━━━ SUPPLIED DATA

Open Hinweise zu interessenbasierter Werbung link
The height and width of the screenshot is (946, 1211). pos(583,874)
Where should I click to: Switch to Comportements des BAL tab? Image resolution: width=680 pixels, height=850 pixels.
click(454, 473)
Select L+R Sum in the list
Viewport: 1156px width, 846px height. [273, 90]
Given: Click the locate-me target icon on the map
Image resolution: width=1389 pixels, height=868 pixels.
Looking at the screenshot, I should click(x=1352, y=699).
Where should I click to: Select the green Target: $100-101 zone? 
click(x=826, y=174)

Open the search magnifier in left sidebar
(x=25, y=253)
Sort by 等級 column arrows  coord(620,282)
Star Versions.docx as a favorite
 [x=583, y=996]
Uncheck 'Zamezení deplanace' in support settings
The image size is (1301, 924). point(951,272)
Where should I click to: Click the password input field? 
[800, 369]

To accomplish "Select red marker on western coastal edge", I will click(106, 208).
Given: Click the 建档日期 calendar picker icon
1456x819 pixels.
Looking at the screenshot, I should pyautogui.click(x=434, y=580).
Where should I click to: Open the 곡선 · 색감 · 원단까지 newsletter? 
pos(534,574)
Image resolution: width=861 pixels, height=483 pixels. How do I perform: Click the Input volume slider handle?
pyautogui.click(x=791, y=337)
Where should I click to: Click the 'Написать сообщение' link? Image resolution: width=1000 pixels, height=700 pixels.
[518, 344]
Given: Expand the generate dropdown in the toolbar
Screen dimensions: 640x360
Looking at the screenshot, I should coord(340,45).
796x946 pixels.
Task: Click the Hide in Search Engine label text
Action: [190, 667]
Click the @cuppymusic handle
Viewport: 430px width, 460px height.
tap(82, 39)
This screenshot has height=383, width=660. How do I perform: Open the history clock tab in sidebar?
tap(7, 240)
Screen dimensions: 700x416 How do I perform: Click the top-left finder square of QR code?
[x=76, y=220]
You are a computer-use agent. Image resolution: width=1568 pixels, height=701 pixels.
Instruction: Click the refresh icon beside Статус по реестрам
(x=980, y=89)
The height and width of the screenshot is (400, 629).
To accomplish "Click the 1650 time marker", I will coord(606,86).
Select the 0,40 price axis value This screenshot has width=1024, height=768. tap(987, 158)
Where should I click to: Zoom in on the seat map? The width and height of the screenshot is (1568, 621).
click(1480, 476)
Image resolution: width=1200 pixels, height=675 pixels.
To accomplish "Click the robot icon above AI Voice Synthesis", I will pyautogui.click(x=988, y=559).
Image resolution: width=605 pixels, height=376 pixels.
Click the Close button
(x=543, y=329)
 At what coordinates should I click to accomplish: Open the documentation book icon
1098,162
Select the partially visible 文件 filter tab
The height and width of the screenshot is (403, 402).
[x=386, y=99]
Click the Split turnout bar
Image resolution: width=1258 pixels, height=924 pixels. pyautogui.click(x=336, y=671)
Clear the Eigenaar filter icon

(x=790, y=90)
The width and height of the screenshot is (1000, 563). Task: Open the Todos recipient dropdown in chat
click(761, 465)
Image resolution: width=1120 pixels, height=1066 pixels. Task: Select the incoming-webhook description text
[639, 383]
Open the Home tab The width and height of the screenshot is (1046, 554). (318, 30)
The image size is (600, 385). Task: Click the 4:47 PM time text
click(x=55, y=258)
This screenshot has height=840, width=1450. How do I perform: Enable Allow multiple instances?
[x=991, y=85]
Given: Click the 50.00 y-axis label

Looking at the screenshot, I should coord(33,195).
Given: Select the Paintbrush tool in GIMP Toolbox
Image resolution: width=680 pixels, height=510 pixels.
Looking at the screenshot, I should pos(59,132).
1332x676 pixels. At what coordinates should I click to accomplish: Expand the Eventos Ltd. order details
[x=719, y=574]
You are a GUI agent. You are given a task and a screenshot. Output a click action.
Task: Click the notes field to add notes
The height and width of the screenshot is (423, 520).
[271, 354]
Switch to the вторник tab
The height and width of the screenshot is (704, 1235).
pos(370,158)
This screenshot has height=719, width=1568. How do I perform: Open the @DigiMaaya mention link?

━━━━━━

Rewrite all the rows above, changing "Where should I click to" to "Where do I click to" wherever it appears and keeping everything else the same.

• [SOLUTION]:
Open Hinweise zu interessenbasierter Werbung link
The height and width of the screenshot is (946, 1211). pos(583,874)
Where do I click to: Switch to Comportements des BAL tab? Image resolution: width=680 pixels, height=850 pixels.
click(454, 473)
Select L+R Sum in the list
Viewport: 1156px width, 846px height. [273, 90]
Given: Click the locate-me target icon on the map
Image resolution: width=1389 pixels, height=868 pixels.
Looking at the screenshot, I should click(x=1352, y=699).
Where do I click to: Select the green Target: $100-101 zone? 
click(x=826, y=174)

Open the search magnifier in left sidebar
(x=25, y=253)
Sort by 等級 column arrows  coord(620,282)
Star Versions.docx as a favorite
 [x=583, y=996]
Uncheck 'Zamezení deplanace' in support settings
The image size is (1301, 924). point(951,272)
Where do I click to: Click the password input field? 
[800, 369]

To accomplish "Select red marker on western coastal edge", I will click(106, 208).
Given: Click the 建档日期 calendar picker icon
1456x819 pixels.
Looking at the screenshot, I should pyautogui.click(x=434, y=580).
Where do I click to: Open the 곡선 · 색감 · 원단까지 newsletter? 
pos(534,574)
Image resolution: width=861 pixels, height=483 pixels. How do I perform: Click the Input volume slider handle?
pyautogui.click(x=791, y=337)
Where do I click to: Click the 'Написать сообщение' link? Image resolution: width=1000 pixels, height=700 pixels.
[518, 344]
Given: Expand the generate dropdown in the toolbar
Screen dimensions: 640x360
Looking at the screenshot, I should coord(340,45).
796x946 pixels.
Task: Click the Hide in Search Engine label text
Action: [190, 667]
Click the @cuppymusic handle
Viewport: 430px width, 460px height.
tap(82, 39)
This screenshot has height=383, width=660. How do I perform: Open the history clock tab in sidebar?
tap(7, 240)
Screen dimensions: 700x416 How do I perform: Click the top-left finder square of QR code?
[x=76, y=220]
You are a computer-use agent. Image resolution: width=1568 pixels, height=701 pixels.
Instruction: Click the refresh icon beside Статус по реестрам
(x=980, y=89)
The height and width of the screenshot is (400, 629).
To accomplish "Click the 1650 time marker", I will coord(606,86).
Select the 0,40 price axis value This screenshot has width=1024, height=768. tap(987, 158)
Where do I click to: Zoom in on the seat map? The width and height of the screenshot is (1568, 621).
click(1480, 476)
Image resolution: width=1200 pixels, height=675 pixels.
To accomplish "Click the robot icon above AI Voice Synthesis", I will pyautogui.click(x=988, y=559).
Image resolution: width=605 pixels, height=376 pixels.
Click the Close button
(x=543, y=329)
 At what coordinates should I click to accomplish: Open the documentation book icon
1098,162
Select the partially visible 文件 filter tab
The height and width of the screenshot is (403, 402).
[x=386, y=99]
Click the Split turnout bar
Image resolution: width=1258 pixels, height=924 pixels. pyautogui.click(x=336, y=671)
Clear the Eigenaar filter icon

(x=790, y=90)
The width and height of the screenshot is (1000, 563). Task: Open the Todos recipient dropdown in chat
click(761, 465)
Image resolution: width=1120 pixels, height=1066 pixels. Task: Select the incoming-webhook description text
[639, 383]
Open the Home tab The width and height of the screenshot is (1046, 554). (318, 30)
The image size is (600, 385). Task: Click the 4:47 PM time text
click(x=55, y=258)
This screenshot has height=840, width=1450. How do I perform: Enable Allow multiple instances?
[x=991, y=85]
Given: Click the 50.00 y-axis label

Looking at the screenshot, I should coord(33,195).
Given: Select the Paintbrush tool in GIMP Toolbox
Image resolution: width=680 pixels, height=510 pixels.
Looking at the screenshot, I should pos(59,132).
1332x676 pixels. At what coordinates should I click to accomplish: Expand the Eventos Ltd. order details
[x=719, y=574]
You are a GUI agent. You are given a task and a screenshot. Output a click action.
Task: Click the notes field to add notes
The height and width of the screenshot is (423, 520).
[271, 354]
Switch to the вторник tab
The height and width of the screenshot is (704, 1235).
pos(370,158)
This screenshot has height=719, width=1568. How do I perform: Open the @DigiMaaya mention link?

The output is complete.